Il giorno dell’incontro, 10 marzo 2014, è stato scelto perché – spiega Kreig – cade nel 50° anniversario del più famoso caso giudiziario della storia Usa in tema di libertà di stampa, il New York Times v. Sullivan. Il giudice che ha mandato Schuler in carcere sembra aver chiaramente violato quel famoso pronunciamento della Corte Suprema visto che ne ha disposto l’arresto per un tempo indefinito e, soprattutto, prima si svolgesse alcun processo.

Con poche eccezioni, la maggior parte di questi leader e dei loro enti ignorano gli scandali oscuri che agitano il Paese e concentrano le loro energie solo nella retorica sul Primo Emendamento, prostrandosi davanti ai grandi nomi del governo o dei media, e promuovendo borse di studio e altre iniziative per incoraggiare i giovani a entrare in una professione che viene spesso ‘glamourizzata’, spiega il giornalista di OpEdNews.

Kreig è da tempo membro dei più importanti club e associazioni di giornalismo del Paese, e da ottobre ha ripetutamente scritto ai loro dirigenti senza successo per incoraggiare articoli, tavole rotonde o quantomeno lettere di protesta, in relazione al caso Shuler e ad altri analoghi.

In gran parte – prosegue il racconto – hanno ignorato i mei messaggi: «Alcuni mi hanno risposto adducendo lo scarso livello d’interesse delle loro associazioni per la vicenda, oppure la mancanza di fondi o di tempo».

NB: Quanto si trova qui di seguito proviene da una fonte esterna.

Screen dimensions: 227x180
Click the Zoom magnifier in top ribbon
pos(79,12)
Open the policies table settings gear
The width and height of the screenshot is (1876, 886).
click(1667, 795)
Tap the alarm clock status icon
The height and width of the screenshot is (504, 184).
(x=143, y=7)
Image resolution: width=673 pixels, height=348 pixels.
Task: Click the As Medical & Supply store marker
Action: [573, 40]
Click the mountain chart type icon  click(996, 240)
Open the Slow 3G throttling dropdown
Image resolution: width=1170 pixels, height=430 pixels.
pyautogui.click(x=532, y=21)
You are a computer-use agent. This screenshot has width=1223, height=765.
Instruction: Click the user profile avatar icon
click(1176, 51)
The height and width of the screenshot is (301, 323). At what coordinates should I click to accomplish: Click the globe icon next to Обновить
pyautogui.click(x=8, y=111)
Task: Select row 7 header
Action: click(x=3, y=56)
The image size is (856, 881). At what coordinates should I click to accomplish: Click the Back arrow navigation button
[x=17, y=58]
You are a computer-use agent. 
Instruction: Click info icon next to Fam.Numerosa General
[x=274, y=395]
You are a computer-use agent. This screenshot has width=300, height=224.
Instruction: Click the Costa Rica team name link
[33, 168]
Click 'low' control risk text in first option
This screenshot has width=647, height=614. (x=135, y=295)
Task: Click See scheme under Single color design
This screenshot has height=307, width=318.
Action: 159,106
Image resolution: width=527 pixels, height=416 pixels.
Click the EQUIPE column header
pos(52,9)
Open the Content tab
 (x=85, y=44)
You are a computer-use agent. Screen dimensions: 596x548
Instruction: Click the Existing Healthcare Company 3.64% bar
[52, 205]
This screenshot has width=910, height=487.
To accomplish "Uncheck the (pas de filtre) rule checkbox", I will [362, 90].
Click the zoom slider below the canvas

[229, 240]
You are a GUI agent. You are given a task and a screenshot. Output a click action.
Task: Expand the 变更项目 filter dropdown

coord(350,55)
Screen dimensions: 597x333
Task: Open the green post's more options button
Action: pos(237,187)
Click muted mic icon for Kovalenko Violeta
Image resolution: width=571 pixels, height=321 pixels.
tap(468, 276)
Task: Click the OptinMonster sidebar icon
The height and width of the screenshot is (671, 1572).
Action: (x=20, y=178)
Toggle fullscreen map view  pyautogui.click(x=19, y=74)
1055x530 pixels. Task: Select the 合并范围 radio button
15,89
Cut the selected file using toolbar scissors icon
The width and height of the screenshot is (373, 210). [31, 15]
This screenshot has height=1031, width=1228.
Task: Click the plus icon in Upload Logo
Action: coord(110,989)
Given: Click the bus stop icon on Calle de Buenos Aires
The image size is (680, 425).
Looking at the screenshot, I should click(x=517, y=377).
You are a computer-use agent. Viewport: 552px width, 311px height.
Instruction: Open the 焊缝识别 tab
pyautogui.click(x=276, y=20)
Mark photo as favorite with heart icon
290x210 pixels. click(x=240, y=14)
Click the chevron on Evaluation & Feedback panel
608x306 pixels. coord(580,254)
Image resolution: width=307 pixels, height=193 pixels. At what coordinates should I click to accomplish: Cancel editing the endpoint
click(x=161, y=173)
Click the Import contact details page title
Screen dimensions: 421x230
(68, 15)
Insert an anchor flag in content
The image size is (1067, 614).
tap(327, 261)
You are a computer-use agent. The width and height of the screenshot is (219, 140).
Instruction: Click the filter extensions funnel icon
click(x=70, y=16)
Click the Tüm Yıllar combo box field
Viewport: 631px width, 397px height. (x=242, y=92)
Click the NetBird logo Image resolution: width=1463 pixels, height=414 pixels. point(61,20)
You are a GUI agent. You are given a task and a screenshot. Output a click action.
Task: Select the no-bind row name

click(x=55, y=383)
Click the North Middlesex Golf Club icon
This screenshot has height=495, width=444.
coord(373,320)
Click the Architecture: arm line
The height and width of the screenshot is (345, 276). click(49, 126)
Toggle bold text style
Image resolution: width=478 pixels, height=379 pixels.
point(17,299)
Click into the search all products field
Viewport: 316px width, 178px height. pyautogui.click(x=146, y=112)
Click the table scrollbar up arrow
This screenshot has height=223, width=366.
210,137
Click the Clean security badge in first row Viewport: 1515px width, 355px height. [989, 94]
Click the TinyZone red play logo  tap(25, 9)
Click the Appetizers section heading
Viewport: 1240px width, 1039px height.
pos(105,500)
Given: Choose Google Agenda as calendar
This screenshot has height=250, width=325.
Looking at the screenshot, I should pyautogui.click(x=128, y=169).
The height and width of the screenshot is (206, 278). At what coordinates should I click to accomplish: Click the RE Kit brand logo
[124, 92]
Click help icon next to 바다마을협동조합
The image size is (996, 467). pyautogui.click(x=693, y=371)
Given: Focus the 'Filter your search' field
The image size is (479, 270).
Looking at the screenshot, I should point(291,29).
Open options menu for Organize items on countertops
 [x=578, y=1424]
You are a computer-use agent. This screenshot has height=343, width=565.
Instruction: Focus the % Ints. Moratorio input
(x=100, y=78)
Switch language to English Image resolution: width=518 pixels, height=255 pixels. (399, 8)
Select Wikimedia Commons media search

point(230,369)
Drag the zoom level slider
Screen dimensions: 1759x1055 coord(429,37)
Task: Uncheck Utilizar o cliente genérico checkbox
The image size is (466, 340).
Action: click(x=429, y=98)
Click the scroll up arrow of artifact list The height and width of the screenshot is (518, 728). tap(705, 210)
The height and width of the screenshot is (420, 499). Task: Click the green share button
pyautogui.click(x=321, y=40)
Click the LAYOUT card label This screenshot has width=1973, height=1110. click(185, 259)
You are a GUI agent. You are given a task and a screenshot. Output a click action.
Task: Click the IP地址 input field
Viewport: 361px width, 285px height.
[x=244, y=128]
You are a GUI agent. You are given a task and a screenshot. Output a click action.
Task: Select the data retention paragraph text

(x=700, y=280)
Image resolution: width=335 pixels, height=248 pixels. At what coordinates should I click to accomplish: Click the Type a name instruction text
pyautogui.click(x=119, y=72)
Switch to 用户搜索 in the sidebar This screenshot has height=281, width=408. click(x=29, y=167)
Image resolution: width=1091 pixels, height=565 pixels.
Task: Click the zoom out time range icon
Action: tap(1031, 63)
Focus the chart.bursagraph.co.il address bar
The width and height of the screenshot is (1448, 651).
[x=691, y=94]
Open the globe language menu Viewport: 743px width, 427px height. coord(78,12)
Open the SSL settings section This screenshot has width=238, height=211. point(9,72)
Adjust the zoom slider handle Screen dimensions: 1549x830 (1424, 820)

Per rompere il clima di indifferenza, la settimana scorsa Kreig è volato da Washington per visitare Shuler il 10 marzo nel carcere di Birmingham, Alabama.

“Lettera dal carcere”

L’articolo porta il titolo “Lettera dal carcere di Birmingham”, riprendendo quello della famosa lettera dal carcere diffusa da Martin Luther King Jr. nel 1963 – in cui invitava tutti ad assumersi la responsabilità di combattere le ingiustizie. Visto il divieto a materiali per scrivere in carcere, King aveva annotato buona parte di quella “lettera” sui margini di un giornale e su altri frammenti di carta che era poi riuscito a far arrivare all’esterno.

Le note raccolte dal lungo intervento di OpEdNews offrono un quadro sconvolgente, che rivela altresì l’enorme fallimento del sistema mediatico del Paese, come aggiunge l’autore: «Sono rimasto sorpreso dall’assenza di proteste sulle testate nazionali in occasione della vicenda», mi diceva il direttore dell’ACLU dell’Alabama, Randall Marshall. L’ associazione ha poi presentato un parere critico ai giudici del caso (noto come “friend of the court brief”), ma non ha alcun potere di rappresentanza per Shuler a livello giudiziario.